Alexis Spraic: Thank you so much for having me.
Tiffany Hansen: Also joining us is Allee's partner and the film's executive producer, Prudence-- sorry, Prudence. Prudence Fenton. Prudence, welcome.
Prudence Fenton: Hello, everybody.
Tiffany Hansen: Glad you're with us. All right, let's talk about The World According to Allee Willis. Alexis, as I said, the LA Times said she touched so many people through her music and because all of the film that you have of her, it really is what a bio doc should be. I don't think that's an over-exaggeration. Let's just start by giving people a snapshot if we can. I know it's tough, but just a nutshell of who was Allee Willis.
Alexis Spraic: She was a multifaceted artist. I think one review referred to her as a polymath. She was a savant when it came to writing music as an artist. Culturally, she was a party thrower. That led her into the very early days of internet social networking. There were so many different things that she did. She documented her life. She wanted to let people in to see her creative process and I think also to see the internal and sometimes challenging struggle of living life as an authentic person and being yourself.
Tiffany Hansen: I mentioned just a few of the songs and I said to our listeners, "If you don't know Allee Willis, you probably actually know Allee Willis," and that's because so many songs that you could list and you would say, "Yes, Allee wrote that." People, I think, would be surprised to hear that.

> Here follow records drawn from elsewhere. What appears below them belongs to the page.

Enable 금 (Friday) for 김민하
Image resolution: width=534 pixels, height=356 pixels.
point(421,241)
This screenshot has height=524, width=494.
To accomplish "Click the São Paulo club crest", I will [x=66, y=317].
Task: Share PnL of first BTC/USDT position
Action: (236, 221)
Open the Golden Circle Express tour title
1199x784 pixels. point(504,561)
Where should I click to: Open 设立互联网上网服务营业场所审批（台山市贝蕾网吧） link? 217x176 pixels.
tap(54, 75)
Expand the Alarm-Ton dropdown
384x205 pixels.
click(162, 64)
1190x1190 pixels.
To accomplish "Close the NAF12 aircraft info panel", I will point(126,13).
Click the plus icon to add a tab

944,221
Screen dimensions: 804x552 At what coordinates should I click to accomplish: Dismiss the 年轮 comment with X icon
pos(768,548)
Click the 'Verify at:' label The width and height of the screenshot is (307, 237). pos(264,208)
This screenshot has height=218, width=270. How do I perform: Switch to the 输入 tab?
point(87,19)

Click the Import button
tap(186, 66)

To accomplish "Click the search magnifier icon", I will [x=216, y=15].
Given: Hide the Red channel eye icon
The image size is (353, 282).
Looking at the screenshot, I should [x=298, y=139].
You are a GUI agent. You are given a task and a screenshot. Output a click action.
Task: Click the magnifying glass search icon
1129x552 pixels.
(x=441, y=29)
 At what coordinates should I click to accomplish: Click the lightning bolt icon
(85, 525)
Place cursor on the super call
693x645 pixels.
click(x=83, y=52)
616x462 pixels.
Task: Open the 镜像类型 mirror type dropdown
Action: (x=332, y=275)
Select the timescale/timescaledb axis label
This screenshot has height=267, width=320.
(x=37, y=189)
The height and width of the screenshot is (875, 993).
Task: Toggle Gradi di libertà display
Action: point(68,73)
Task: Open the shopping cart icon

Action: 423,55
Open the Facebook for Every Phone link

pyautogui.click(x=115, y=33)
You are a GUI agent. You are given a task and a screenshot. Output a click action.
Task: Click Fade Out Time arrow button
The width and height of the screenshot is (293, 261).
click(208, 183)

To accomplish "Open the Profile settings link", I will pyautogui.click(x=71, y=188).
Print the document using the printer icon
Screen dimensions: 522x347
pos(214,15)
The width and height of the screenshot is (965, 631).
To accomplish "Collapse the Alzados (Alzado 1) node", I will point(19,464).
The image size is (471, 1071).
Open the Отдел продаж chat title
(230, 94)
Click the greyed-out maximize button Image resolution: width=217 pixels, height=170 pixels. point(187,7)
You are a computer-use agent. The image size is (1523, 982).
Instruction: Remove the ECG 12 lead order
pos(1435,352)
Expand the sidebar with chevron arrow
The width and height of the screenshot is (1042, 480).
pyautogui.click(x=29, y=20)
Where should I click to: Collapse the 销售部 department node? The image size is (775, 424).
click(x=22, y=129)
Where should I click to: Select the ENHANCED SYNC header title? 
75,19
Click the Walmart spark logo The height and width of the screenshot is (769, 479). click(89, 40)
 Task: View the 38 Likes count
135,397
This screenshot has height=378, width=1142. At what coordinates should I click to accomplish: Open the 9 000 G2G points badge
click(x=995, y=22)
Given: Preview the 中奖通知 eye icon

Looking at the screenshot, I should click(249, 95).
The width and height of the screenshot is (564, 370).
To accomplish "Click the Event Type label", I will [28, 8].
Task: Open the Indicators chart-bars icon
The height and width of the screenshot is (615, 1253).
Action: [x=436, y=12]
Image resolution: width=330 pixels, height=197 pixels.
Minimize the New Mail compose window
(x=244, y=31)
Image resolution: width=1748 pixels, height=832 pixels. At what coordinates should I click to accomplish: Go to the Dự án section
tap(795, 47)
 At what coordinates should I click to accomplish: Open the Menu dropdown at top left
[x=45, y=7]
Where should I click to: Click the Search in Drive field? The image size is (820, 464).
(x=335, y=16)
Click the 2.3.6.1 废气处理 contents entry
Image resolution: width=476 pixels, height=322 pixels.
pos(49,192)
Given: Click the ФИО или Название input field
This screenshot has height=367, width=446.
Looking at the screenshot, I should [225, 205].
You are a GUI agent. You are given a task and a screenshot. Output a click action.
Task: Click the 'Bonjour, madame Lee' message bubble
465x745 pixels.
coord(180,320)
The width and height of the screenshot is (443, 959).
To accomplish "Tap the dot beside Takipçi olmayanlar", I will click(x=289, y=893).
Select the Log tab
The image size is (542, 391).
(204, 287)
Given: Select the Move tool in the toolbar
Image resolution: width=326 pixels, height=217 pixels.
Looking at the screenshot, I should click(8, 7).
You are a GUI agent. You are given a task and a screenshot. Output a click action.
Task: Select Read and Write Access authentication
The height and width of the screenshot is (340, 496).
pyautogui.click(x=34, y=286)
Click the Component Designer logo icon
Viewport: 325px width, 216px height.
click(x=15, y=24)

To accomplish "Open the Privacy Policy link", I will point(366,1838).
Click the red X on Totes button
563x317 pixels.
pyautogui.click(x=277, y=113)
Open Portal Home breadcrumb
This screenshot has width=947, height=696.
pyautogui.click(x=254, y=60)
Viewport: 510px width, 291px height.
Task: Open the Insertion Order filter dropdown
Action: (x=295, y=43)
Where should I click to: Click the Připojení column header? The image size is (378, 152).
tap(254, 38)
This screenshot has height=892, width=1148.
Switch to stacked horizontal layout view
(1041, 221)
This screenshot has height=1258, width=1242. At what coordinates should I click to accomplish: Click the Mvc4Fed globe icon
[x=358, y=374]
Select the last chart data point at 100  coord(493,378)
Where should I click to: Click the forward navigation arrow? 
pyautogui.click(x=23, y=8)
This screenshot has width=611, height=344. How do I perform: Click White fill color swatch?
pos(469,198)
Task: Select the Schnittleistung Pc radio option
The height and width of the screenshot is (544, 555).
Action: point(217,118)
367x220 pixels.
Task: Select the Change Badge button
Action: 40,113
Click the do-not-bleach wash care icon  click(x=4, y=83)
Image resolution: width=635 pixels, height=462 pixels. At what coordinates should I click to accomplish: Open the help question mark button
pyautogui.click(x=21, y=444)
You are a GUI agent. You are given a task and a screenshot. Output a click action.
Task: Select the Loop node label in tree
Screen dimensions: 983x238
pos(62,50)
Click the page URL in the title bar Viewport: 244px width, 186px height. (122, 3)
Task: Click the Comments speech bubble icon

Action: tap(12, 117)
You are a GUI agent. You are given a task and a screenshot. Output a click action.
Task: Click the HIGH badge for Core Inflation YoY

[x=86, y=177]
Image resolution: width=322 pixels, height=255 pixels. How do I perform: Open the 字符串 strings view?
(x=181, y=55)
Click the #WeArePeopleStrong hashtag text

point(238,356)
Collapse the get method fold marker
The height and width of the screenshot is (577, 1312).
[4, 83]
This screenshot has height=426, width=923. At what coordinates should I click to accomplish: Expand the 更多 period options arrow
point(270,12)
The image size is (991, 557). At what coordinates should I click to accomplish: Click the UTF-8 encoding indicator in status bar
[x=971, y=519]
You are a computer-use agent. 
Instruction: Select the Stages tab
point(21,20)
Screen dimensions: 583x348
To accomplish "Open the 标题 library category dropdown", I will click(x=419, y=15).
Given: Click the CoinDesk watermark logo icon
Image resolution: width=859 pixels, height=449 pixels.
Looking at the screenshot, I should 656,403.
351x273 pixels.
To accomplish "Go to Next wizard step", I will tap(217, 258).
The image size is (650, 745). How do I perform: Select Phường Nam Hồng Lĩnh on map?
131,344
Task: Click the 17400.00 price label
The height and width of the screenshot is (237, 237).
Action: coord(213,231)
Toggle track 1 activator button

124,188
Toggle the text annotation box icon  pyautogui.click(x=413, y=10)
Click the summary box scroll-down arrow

Alexis Spraic: That was the experience for me coming into this project. I didn't think I knew that much about Allee and then I realized that she had been with me my entire life. The idea that the same person wrote September and Boogie Wonderland, What Have I Done to Deserve This? The Friends theme song, the musical, The Color Purple. I think a lot of it just speaks to this incredible ability she had to take her own emotional experiences and distill them into these beautiful lyrics that were so universal and far-reaching that she just was very commercial in her work and connected to people.
Tiffany Hansen: Prudence, a lot of the film comes from a time in LA in the '80s. The film for me was just a little nostalgic piece of candy because I was a young teenager in the '80s, and it just was so wonderful to see that footage of Allee and that slice of time. I'm wondering if you can just describe what LA was like at that time.
Prudence Fenton: Well, I was in LA at that time, but I did not know Allee. Actually, I think I was more in New York until about '87, '88, and then I was out in Los Angeles. I can only describe this sort of the end of the '80s. It was full of big shoulder pads and big hair. You were there. It was very expressive and the music was great and it was an unbelievable decade.
Tiffany Hansen: Well, you have-- Oh, sorry. Go ahead, Alexis.
Alexis Spraic: I was going to say Allee was part of this incredible social circle that included Paul Reubens, better known as Pee-wee Herman, and Mark Mothersbaugh, Cassandra Peterson, better known as Elvira Julie Brown, who had an MTV show and sort of Valley-girl persona. There was a lot of really creative and ironic things happening in terms of the art scene that I think flew under the radar that had a huge influence on '80s culture and MTV culture and so many things that I think when people see the film, they're surprised that that was the origin of them.
Tiffany Hansen: Well, it really is a snapshot of that kind of '80s artistic subculture that existed not only in Los Angeles, but to your point, Prudence, also in New York in the '80s and the '70s, I would argue. I'm just wondering if that's a nostalgia that you think people tap into when they see this film, Alexis?
Alexis Spraic: Absolutely. I think what's really striking is just how much cultural influence that she had. I think Mark Cuban has a line in the film where he says that people don't realize how much she touched their lives. She did. She honed in on an aesthetic that's been enduring. Then also with Gen Z, I think the way that all of those artists were playing with persona, they were finding a subversive way to be themselves. Now we're seeing Gen Z with the way that they're approaching identity, not just with gender and sexuality, but the idea that you could transcend those things. I think they're doing something really similar without the artifice.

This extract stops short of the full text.